Find all solutions of the equation.$$\sin 2 x(\csc 2 x-2)=0$$

Answer

**step1 Understand the Principle of Zero Product and Identify Equation Components**

The equation is in the form of a product of two factors equaling zero. According to the zero product property, if the product of two or more factors is zero, then at least one of the factors must be zero. So, we examine two possibilities:

$$\sin 2x = 0$$

or

$$\csc 2x - 2 = 0$$

**step2 Determine the Domain of the Equation**

Before solving, we must consider the values of $$x$$ for which the equation is defined. The cosecant function, $$\csc 2x$$, is the reciprocal of the sine function, meaning $$\csc 2x = \frac{1}{\sin 2x}$$. For $$\csc 2x$$ to be defined, its denominator, $$\sin 2x$$, cannot be zero. Therefore, any values of $$x$$ that make $$\sin 2x = 0$$ are not valid solutions for the original equation.

$$\sin 2x \neq 0$$

This means that $$2x \neq n\pi$$ for any integer $$n$$. Consequently, $$x \neq \frac{n\pi}{2}$$. These values must be excluded from our final set of solutions.
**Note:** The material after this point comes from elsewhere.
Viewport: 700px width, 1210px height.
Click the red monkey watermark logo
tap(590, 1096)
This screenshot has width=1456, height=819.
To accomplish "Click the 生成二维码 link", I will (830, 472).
**step3 Simplify and Solve the Second Factor**

Given the domain restriction that $$\sin 2x \neq 0$$, we can simplify the original equation. Since the first factor, $$\sin 2x$$, cannot be zero, the second factor must be zero for the product to be zero. We set the second factor equal to zero and use the reciprocal identity for cosecant.

$$\csc 2x - 2 = 0$$

$$\csc 2x = 2$$

$$\frac{1}{\sin 2x} = 2$$

By cross-multiplication or taking the reciprocal of both sides, we find the value of $$\sin 2x$$:

$$\sin 2x = \frac{1}{2}$$

**step4 Find the Fundamental Solutions for the Angle**

Let's find the basic angles, called fundamental solutions, for which the sine of an angle is $$\frac{1}{2}$$. In the interval of one full rotation (e.g., from $$0$$ to $$2\pi$$ radians), the angles whose sine is $$\frac{1}{2}$$ are $$\frac{\pi}{6}$$ (or 30 degrees) and $$\pi - \frac{\pi}{6} = \frac{5\pi}{6}$$ (or 150 degrees).

$$2x = \frac{\pi}{6}$$

$$2x = \frac{5\pi}{6}$$

**step5 Derive the General Solutions for $$x$$**

Since the sine function is periodic with a period of $$2\pi$$, we add multiples of $$2\pi$$ to the fundamental solutions to find all possible angles for $$2x$$. Then, we divide by 2 to solve for $$x$$. Here, $$n$$ represents any integer (positive, negative, or zero).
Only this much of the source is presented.